Where the Two Fields Overlap

The boundary between litigation and corporate law is not as clean as textbooks suggest. Corporate disputes regularly produce litigation, and litigators need to understand corporate structures to prosecute or defend those cases effectively. The overlap is worth understanding because it affects which attorney you hire and how your legal team is assembled.

Shareholder derivative suits are the most common example. A shareholder sues on behalf of the company, alleging that directors or officers breached their fiduciary duties. The company itself is the real party in interest, and any recovery benefits the company rather than the individual shareholder. These cases require a litigator who understands corporate governance deeply enough to argue about board-level decision-making.

Securities enforcement creates a similar overlap. The SEC investigates and brings proceedings against companies and their leadership for disclosure violations, insider trading, and accounting fraud. A company facing an SEC inquiry needs both a corporate attorney who understands the reporting obligations and a litigator who can handle the enforcement proceeding. Merger-related litigation is another flashpoint: shareholders frequently challenge whether the board approved a deal to benefit themselves rather than the company, especially in change-of-control transactions where director conflicts of interest are common.

How Legal Fees Differ

Litigation and corporate work are billed differently, and the total cost of each can vary dramatically based on complexity.

  • Litigation hourly rates: Defense attorneys and commercial litigators typically bill by the hour. Partners at the largest firms charge north of $1,400 per hour on average, while associates at mid-sized firms bill in the $600 to $700 range. Smaller firms and solo practitioners charge less. On the plaintiff side, contingency arrangements shift the risk: the client pays nothing upfront, but the attorney takes roughly a third of any recovery.
  • Corporate hourly rates: Transactional attorneys also bill by the hour, with rates in a comparable range to litigators at the same firm. The difference is in the billing pattern. A corporate deal compresses work into an intense period of weeks or months around closing, while litigation can drag on for years with unpredictable surges of activity during discovery and trial preparation.
  • Additional costs: Litigation adds expenses that corporate work largely avoids, like expert witness fees, court filing fees, and deposition transcript costs. Corporate transactions have their own ancillary costs, including state filing fees for formation or merger documents, regulatory filing fees, and escrow charges.

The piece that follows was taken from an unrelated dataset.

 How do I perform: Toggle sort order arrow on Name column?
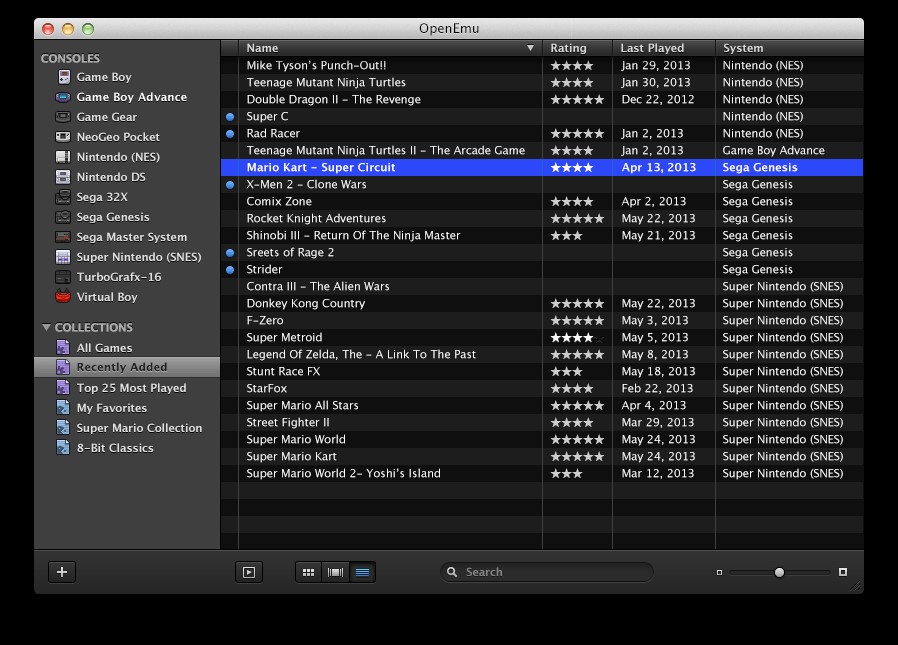tap(530, 48)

When You Need a Litigator vs. a Corporate Attorney

The simplest rule: if a dispute has already started or is clearly coming, you need a litigator. If you are building, buying, or restructuring something, you need a corporate attorney. A few concrete signals help clarify the decision:

  • Hire a litigator when you receive a demand letter or lawsuit, when a contract has been broken and informal resolution has failed, when a business partner or co-owner dispute has turned adversarial, or when you need to enforce a judgment or defend against one.
  • Hire a corporate attorney when you are forming a business entity, drafting or negotiating contracts, buying or selling a company, raising capital through equity or debt offerings, or addressing regulatory compliance.

Some situations need both. A company going through an acquisition while also facing a pending lawsuit will have a transactional team handling the deal and a litigation team managing the dispute. Larger law firms often staff both sides internally, while smaller firms may refer one piece out. The key mistake to avoid is asking your corporate attorney to handle a courtroom matter, or asking your litigator to draft a purchase agreement. Both are lawyers, but the skill sets are genuinely different: one negotiates to build agreements, the other argues to win disputes.